Simplified question:
Is there a difference in timing of memory caches coherency (or "flushing") caused by Interlocked operations compared to Memory barriers? Let's consider in C# - any Interlocked operations vs Thread.MemoryBarrier(). I believe there is a difference.
Background:
I read quite few information about memory barriers - all the impact on prevention of specific types of memory interaction instructions reordering, but I couldn't find consistent info on whether they should cause immediate flushing of read/write queues.
I actually found few sources mentioning that there is NO guarantee on immediacy of the operation (only the prevention of specific reordering is guaranteed). E.g.
Wikipedia: "However, to be clear, it does not mean any operations WILL have completed by the time the barrier completes; only the ORDERING of the completion of operations (when they do complete) is guaranteed"
Freebsd.org (barriers are HW specific, so I guess a specific OS doesn't matter): "memory barriers simply determine relative order of memory operations; they do not make any guarantee about timing of memory operations"
On the other hand Interlocked operations - from their definition - causes immediate flushing of all memory buffers to guarantee the most recent value of variable was updated causes memory subsystem to lock the entire cache line with the value, to prevent access (including reads) from any other CPU/core, until the operation is done.
Am I correct or am I mistaken?
Disclaimer:
This is an evolution of my original question here Variable freshness guarantee in .NET (volatile vs. volatile read)
EDIT1: Fixed my statement about Interlocked operations - inline the text.
EDIT2: Completely remove demonstration code + it's discussion (as some complained about too much information)
To understand C# interlocked operations, you need to understand Win32 interlocked operations.
The "pure" interlocked operations themselves only affect the freshness of the data directly referenced by the operation.
But in Win32, interlocked operations used to imply full memory barrier. I believe this is mostly to avoid breaking old programs on newer hardware. So InterlockedAdd does two things: interlocked add (very cheap, does not affect caches) and full memory barrier (rather heavy op).
Later, Microsoft realized this is expensive, and added versions of each operation that does no or partial memory barrier.
So there are now (in Win32 world) four versions of almost everything: e.g. InterlockedAdd (full fence), InterlockedAddAcquire (read fence), InterlockedAddRelease (write fence), pure InterlockedAddNoFence (no fence).
In C# world, there is only one version, and it matches the "classic" InterlockedAdd - that also does the full memory fence.
Short answer: CAS (Interlocked) operations have been (and most likely will) be the quickest caches flusher.

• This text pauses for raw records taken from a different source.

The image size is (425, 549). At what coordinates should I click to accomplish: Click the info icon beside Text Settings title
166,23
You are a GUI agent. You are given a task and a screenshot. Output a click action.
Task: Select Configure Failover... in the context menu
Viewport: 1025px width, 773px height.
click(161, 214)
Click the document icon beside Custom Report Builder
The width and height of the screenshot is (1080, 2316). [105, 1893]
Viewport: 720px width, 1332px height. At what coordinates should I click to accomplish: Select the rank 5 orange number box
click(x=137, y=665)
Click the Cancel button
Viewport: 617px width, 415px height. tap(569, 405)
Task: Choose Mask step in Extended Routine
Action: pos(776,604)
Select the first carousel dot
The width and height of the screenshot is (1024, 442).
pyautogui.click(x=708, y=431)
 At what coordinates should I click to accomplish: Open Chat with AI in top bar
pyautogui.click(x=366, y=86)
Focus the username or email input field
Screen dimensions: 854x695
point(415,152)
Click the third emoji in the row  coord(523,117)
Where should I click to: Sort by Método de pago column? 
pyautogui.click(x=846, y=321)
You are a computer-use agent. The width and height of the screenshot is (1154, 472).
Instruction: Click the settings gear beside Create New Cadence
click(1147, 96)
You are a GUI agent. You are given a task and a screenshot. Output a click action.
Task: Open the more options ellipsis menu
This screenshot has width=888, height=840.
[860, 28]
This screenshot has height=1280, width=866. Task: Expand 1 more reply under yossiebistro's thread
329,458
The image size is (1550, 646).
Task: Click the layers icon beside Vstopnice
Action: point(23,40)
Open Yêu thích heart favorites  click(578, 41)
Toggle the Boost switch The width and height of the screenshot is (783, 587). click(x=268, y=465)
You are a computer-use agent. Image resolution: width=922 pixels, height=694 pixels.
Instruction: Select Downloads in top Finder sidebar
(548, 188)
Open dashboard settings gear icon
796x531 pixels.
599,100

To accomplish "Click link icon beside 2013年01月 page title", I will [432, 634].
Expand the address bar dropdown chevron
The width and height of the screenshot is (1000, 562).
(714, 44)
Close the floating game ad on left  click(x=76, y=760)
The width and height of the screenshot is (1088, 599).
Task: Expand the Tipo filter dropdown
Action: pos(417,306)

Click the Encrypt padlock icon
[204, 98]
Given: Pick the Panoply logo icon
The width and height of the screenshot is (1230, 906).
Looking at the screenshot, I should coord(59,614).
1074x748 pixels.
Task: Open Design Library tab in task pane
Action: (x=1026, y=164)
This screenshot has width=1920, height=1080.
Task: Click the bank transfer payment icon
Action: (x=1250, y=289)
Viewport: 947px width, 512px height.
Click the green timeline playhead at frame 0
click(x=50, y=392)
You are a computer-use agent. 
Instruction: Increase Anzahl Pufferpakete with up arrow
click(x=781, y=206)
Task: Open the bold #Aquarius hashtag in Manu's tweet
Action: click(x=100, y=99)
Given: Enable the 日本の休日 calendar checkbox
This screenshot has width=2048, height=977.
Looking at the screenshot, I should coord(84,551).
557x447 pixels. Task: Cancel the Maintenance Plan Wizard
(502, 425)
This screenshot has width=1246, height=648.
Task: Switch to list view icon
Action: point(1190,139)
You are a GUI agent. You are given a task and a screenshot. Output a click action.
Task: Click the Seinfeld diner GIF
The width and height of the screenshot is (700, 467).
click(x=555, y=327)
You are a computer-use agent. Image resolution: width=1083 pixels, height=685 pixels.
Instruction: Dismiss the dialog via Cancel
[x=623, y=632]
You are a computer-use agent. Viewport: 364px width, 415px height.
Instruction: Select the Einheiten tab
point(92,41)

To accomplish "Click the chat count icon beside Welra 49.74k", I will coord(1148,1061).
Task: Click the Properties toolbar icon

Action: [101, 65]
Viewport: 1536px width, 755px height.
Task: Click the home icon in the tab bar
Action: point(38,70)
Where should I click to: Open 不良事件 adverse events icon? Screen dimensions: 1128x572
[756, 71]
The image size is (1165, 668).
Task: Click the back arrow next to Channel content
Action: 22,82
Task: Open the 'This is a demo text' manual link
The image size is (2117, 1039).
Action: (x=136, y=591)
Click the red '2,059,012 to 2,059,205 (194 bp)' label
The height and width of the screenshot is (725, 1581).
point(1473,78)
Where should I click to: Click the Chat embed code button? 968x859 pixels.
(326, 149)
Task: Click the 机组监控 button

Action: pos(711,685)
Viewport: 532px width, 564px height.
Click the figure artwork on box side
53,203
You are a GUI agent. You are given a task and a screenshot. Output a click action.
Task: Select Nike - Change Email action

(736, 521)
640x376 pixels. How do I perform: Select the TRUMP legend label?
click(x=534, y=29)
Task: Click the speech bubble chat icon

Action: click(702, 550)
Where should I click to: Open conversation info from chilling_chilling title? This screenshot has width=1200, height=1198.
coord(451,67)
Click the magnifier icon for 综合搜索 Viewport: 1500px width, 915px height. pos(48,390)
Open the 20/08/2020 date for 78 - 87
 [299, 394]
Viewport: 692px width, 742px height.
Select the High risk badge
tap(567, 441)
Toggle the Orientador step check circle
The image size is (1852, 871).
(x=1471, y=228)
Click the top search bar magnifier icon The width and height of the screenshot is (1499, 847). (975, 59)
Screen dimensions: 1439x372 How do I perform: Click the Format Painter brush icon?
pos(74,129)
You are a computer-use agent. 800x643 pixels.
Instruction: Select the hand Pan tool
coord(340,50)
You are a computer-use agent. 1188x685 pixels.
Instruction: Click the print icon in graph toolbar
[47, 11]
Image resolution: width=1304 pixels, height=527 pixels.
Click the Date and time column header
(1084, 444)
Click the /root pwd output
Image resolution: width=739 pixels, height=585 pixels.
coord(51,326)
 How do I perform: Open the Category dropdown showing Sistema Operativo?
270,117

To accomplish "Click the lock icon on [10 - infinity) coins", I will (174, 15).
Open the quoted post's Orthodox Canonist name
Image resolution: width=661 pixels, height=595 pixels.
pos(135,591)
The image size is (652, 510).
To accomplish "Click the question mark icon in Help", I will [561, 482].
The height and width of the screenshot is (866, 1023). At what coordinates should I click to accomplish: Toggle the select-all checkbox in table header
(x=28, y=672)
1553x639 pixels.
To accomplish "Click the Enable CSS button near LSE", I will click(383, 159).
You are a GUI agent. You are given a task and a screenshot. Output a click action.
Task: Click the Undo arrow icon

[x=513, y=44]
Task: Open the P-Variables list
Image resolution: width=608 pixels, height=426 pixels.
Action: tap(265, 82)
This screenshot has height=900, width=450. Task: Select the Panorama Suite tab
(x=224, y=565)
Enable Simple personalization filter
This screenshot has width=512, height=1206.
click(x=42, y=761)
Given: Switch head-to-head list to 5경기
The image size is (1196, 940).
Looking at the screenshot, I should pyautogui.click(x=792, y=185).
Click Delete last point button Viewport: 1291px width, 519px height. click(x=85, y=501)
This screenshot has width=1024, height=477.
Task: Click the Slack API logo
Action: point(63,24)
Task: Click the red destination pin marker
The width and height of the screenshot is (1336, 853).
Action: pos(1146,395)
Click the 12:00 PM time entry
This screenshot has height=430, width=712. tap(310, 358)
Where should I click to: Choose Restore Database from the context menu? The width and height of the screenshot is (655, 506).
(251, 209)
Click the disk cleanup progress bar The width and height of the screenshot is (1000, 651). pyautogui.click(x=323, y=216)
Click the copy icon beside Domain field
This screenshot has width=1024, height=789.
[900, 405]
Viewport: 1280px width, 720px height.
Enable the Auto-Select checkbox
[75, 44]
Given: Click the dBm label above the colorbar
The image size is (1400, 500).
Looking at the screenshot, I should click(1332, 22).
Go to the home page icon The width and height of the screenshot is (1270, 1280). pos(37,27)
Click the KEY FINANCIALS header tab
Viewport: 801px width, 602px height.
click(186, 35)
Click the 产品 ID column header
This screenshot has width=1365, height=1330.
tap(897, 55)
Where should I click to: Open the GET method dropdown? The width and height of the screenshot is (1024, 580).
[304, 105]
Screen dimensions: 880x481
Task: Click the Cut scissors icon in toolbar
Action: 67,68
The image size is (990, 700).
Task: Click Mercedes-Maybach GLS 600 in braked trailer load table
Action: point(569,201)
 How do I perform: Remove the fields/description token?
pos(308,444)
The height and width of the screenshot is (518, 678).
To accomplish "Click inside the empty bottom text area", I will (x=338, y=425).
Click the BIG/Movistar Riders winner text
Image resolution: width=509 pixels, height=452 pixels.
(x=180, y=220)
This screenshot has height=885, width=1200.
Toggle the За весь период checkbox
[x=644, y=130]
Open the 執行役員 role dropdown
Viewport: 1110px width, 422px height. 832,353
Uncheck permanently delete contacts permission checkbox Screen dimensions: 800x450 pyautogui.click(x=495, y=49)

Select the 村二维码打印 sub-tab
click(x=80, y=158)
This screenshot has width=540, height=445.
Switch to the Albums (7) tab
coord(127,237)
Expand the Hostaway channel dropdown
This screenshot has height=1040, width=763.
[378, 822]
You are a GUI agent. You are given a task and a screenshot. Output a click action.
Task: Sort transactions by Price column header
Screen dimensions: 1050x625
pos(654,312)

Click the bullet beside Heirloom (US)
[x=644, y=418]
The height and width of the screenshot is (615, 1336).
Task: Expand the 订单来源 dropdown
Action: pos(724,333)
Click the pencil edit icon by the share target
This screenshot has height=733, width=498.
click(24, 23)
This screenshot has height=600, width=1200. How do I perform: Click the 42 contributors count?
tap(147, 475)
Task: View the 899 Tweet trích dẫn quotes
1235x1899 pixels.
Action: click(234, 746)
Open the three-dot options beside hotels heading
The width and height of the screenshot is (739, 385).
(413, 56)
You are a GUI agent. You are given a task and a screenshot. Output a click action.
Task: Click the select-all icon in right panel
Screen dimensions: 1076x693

Background: - CAS operations are supported in HW by single uninteruptable instruction. Compared to thread calling memory barrier which can be swapped right after placing the barrier but just before performing any reads/writes (so consistency guaranteed for the barrier is still met). - CAS operations are foundations for majority (if not all) high level synchronization construct (mutexes, sempahores, locks - look on their implementation and you will find CAS operations). They wouldn't likely be used if they wouldn't guarantee immediate cross-thread state consistency or if there would be other, faster mechanism(s)
At least on Intel devices, a bunch of machinecode operations can be prefixed with a LOCK prefix, which ensures that the following operation is treated as atomic, even if the underlying datatype won't fit on the databus in one go, for example, LOCK REPNE SCASB will scan a string of bytes for a terminating zero, and won't be interrupted by other threads. As far as I am aware, the Memory Barrier construct is basically a CAS based spinlock that causes a thread to wait for some Condition to be met, such as no other threads having any work to do. This is clearly a higher-level construct, but make no mistake there's a condition check in there, and it's likely to be atomic, and also likely to be CAS-protected, you're still going to pay the cache line price when you reach a memory barrier.